Department of Pediatrics, University of Virginia School of Medicine, Charlottesville, VA 22908, USA.
Mol Cell Endocrinol. 2011 Jun 20;340(1):97-105. doi: 10.1016/j.mce.2011.02.012. Epub 2011 Feb 25.
Cachexia is a syndrome of wasting and anorexia that worsens the prognosis of many chronic diseases including cancer, chronic kidney disease, chronic heart disease and chronic obstructive pulmonary disease. Properties of the orexigenic hormone ghrelin-including appetite-stimulation, weight-gain production and increased cardiac output make it a logical treatment for cachexia. While endogenous ghrelin levels are increased in the setting of cachexia, treatment with ghrelin and other GHSR-1a agonists in animal models of cachexia and in humans with cachexia has demonstrated consistent effects of increased appetite and improved weight gain. These positive effects occur in multiple underlying diseases associated with cachexia and appear to be sustained over treatment duration of up to 12 weeks. The mechanism of action in producing these effects is likely related to stimulation of central appetite centers such as the central melanocortin system and to increased growth hormone release, though ghrelin's effects may also relate to decreased systemic inflammation and other direct and indirect actions. Questions regarding the long-term safety of ghrelin treatment are still unanswered, as is the important question of whether successful treatment of cachexia will improve the prognosis of the underlying disease itself.

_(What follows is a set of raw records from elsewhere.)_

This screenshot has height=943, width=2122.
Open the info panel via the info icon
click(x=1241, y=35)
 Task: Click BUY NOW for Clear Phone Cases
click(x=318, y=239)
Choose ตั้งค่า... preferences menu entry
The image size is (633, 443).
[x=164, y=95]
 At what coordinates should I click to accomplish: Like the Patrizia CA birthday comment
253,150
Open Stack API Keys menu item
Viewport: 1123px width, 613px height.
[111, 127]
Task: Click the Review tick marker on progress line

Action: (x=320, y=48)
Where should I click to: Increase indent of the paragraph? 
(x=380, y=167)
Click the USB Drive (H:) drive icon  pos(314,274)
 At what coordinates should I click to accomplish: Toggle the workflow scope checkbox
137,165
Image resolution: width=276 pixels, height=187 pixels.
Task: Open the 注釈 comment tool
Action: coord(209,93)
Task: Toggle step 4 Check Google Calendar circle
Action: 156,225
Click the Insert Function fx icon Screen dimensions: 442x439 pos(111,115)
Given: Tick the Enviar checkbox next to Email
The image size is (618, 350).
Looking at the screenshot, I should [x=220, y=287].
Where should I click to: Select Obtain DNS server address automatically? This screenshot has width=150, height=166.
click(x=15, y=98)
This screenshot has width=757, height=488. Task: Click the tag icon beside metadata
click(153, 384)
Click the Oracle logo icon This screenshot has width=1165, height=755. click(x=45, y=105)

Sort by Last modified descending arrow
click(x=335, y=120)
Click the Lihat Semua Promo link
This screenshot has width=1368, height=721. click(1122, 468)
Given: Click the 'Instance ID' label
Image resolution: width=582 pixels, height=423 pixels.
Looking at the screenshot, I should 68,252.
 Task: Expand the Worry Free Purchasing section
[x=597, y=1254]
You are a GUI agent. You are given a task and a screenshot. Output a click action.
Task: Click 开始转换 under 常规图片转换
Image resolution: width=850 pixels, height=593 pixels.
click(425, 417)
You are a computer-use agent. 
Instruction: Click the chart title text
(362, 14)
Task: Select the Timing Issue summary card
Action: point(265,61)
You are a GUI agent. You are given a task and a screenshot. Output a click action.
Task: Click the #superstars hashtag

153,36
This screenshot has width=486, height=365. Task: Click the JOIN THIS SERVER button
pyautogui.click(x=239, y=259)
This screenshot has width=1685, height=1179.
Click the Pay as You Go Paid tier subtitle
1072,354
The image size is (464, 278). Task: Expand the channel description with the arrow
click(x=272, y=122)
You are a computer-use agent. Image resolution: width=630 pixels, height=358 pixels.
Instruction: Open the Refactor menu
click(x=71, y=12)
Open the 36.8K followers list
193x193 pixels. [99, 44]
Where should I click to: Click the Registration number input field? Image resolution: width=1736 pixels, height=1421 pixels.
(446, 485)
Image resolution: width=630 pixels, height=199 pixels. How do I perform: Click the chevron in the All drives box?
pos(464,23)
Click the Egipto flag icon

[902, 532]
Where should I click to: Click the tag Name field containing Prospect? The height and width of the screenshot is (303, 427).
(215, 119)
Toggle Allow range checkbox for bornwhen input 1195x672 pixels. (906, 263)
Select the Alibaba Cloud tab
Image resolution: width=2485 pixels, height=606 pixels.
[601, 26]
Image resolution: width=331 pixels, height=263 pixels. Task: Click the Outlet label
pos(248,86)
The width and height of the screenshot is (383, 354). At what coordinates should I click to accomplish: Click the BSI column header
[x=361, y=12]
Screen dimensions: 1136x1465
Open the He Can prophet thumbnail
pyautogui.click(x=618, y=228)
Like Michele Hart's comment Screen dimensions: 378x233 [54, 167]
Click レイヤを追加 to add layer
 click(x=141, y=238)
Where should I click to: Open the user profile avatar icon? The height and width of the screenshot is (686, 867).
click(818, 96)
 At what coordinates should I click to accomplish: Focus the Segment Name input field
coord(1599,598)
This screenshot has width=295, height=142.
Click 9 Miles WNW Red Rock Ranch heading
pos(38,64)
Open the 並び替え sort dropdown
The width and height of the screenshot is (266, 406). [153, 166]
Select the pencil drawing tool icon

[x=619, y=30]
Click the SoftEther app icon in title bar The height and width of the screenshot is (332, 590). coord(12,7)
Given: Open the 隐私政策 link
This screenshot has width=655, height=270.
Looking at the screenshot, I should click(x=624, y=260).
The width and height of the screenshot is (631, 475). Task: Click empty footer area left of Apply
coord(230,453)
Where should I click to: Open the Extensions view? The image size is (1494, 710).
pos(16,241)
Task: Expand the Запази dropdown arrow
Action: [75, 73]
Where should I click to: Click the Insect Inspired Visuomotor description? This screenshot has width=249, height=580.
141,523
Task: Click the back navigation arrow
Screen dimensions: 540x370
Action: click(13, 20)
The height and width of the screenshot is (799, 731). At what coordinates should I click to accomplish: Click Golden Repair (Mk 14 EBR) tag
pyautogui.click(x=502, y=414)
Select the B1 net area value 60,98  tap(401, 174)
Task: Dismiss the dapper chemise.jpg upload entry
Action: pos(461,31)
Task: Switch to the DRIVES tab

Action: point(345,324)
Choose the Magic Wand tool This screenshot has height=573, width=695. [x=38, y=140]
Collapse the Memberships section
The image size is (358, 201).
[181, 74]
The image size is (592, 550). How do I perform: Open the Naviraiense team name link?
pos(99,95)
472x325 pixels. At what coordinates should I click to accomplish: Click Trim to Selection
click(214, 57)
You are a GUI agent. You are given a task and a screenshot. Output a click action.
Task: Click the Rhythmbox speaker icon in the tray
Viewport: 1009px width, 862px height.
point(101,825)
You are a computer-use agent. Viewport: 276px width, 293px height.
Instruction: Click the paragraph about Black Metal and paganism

恶病质是一种消耗和厌食的综合征,会使许多慢性疾病(包括癌症、慢性肾病、慢性心脏病和慢性阻塞性肺疾病)的预后恶化。促食欲激素胃饥饿素具有刺激食欲、增加体重和增加心输出量等特性,使其成为治疗恶病质的合理选择。虽然恶病质患者体内的内源性胃饥饿素水平升高,但在恶病质动物模型和恶病质患者中使用胃饥饿素和其他 GHSR-1a 激动剂治疗,均显示出食欲增加和体重增加改善的一致效果。这些积极影响出现在与恶病质相关的多种基础疾病中,并且似乎在长达 12 周的治疗期间持续存在。产生这些效果的作用机制可能与刺激中枢食欲中心(如中枢黑色素皮质系统)和增加生长激素释放有关,尽管胃饥饿素的作用也可能与降低全身炎症和其他直接和间接作用有关。关于胃饥饿素治疗的长期安全性问题仍未得到解答,同样重要的问题是成功治疗恶病质是否会改善基础疾病本身的预后。